= Exercise objective =
In the data, find the word "computer" and copy out every line that has it.

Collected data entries
++++++

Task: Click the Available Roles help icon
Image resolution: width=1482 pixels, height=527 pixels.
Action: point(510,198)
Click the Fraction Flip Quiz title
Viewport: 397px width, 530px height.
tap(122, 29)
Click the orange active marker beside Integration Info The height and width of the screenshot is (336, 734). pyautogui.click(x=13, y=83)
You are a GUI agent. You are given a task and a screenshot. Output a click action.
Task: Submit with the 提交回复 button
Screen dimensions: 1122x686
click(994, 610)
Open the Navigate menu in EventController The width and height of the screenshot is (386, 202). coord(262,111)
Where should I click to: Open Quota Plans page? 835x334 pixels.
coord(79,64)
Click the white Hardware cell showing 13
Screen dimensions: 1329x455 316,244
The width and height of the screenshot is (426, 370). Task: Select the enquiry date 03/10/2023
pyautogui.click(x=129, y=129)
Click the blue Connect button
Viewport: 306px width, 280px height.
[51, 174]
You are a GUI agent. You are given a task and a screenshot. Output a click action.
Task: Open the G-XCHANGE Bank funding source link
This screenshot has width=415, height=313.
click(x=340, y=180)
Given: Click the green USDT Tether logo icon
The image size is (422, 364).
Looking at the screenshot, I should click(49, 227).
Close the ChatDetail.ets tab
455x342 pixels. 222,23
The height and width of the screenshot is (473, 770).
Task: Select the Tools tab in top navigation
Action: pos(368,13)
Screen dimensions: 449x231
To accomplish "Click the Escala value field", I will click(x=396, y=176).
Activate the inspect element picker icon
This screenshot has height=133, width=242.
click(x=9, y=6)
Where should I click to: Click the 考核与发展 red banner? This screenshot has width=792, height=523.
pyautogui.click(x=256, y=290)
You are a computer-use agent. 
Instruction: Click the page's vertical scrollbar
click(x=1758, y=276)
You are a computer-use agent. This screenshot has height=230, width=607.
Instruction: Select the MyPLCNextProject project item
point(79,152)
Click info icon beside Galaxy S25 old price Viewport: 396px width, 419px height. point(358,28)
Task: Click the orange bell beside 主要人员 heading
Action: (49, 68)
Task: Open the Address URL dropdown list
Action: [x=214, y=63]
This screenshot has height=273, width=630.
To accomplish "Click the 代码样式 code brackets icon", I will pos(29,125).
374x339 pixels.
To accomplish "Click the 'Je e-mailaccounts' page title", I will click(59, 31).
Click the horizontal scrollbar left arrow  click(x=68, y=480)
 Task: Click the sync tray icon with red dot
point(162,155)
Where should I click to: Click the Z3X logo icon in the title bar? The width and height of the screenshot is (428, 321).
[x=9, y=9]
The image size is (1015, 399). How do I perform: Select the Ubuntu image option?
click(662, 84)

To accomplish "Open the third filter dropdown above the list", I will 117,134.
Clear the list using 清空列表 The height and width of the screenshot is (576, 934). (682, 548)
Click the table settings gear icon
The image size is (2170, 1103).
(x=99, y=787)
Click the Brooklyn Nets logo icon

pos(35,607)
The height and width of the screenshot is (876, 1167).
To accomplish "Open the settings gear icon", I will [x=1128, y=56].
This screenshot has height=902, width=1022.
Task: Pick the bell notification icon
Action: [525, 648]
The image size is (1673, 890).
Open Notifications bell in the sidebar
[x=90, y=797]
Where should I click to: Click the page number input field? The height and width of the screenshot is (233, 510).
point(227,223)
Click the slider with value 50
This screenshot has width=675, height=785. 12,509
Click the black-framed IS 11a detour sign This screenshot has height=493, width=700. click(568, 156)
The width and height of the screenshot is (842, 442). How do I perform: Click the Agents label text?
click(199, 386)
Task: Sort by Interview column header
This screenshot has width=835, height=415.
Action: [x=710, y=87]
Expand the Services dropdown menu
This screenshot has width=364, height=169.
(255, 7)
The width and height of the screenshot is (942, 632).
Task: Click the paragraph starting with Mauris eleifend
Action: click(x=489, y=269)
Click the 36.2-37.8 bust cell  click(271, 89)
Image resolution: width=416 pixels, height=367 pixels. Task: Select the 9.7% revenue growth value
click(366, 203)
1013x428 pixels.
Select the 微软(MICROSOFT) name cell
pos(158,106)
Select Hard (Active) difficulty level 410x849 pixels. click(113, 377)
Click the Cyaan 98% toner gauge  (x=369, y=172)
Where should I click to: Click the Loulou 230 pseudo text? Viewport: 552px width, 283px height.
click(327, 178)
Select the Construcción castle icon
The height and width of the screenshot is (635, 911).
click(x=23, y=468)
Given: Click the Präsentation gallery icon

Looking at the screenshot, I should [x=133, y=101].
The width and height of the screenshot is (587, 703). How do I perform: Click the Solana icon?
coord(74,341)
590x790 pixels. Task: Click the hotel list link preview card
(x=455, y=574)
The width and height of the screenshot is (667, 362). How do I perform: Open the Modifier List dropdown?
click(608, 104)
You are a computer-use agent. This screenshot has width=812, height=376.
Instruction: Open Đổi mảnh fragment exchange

++++++

= Task output =
You are a computer-use agent. 
You are a computer-use agent. This screenshot has height=230, width=607.
You are a computer-use agent. This screenshot has width=812, height=376.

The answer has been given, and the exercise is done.